**Brief:** Rewrite the rows in the stretch from "Screen dimensions: 1024x527" through "coord(798,117)", changing "Cricket" to "Tennis" and leaving everything else unchanged.

[Saved entries]
━━━━
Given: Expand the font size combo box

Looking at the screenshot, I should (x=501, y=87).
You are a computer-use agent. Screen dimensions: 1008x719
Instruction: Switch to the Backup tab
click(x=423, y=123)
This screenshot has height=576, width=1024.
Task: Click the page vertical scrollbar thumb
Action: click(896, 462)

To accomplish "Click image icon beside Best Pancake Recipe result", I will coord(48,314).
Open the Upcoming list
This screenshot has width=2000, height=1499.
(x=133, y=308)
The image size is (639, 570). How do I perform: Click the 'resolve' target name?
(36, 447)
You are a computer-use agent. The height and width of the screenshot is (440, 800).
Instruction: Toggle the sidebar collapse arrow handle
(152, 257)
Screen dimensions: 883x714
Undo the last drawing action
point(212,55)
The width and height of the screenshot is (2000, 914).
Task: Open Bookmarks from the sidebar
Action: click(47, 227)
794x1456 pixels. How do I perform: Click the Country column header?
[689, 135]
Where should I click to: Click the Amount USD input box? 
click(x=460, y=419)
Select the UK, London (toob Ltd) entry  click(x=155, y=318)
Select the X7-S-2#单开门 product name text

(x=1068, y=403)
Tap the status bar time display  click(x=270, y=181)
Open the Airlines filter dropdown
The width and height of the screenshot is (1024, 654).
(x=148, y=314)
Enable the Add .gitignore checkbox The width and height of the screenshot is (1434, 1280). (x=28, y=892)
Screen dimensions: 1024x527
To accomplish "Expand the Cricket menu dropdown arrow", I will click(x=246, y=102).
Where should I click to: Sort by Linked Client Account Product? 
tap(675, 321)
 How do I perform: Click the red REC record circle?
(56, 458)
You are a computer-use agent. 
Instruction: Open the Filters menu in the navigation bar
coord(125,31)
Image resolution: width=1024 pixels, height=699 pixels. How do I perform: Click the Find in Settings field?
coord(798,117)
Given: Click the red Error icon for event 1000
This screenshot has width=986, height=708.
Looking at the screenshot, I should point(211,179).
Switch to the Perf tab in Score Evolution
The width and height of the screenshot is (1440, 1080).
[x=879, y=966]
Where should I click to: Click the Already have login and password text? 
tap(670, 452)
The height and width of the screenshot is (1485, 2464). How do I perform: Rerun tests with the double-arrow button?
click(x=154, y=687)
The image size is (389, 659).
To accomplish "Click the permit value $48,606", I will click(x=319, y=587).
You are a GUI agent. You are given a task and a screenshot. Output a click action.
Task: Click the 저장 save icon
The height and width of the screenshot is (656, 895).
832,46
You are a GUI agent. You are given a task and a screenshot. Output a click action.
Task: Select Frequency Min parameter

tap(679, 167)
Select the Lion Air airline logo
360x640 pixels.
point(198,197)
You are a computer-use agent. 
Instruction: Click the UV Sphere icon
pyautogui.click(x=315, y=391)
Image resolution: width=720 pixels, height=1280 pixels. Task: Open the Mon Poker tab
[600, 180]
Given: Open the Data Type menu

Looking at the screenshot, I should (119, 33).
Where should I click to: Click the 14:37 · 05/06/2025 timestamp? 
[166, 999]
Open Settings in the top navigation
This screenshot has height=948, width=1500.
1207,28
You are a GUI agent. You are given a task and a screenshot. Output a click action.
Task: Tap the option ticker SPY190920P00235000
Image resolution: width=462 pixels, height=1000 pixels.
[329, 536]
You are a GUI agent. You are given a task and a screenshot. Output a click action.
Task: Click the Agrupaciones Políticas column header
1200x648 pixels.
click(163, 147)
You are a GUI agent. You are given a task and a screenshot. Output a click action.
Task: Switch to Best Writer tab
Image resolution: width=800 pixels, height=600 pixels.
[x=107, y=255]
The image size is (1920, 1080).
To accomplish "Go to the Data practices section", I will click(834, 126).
━━━━
**Exercise solution:**
Screen dimensions: 1024x527
To accomplish "Expand the Tennis menu dropdown arrow", I will click(x=246, y=102).
Where should I click to: Sort by Linked Client Account Product? 
tap(675, 321)
 How do I perform: Click the red REC record circle?
(56, 458)
You are a computer-use agent. 
Instruction: Open the Filters menu in the navigation bar
coord(125,31)
Image resolution: width=1024 pixels, height=699 pixels. How do I perform: Click the Find in Settings field?
coord(798,117)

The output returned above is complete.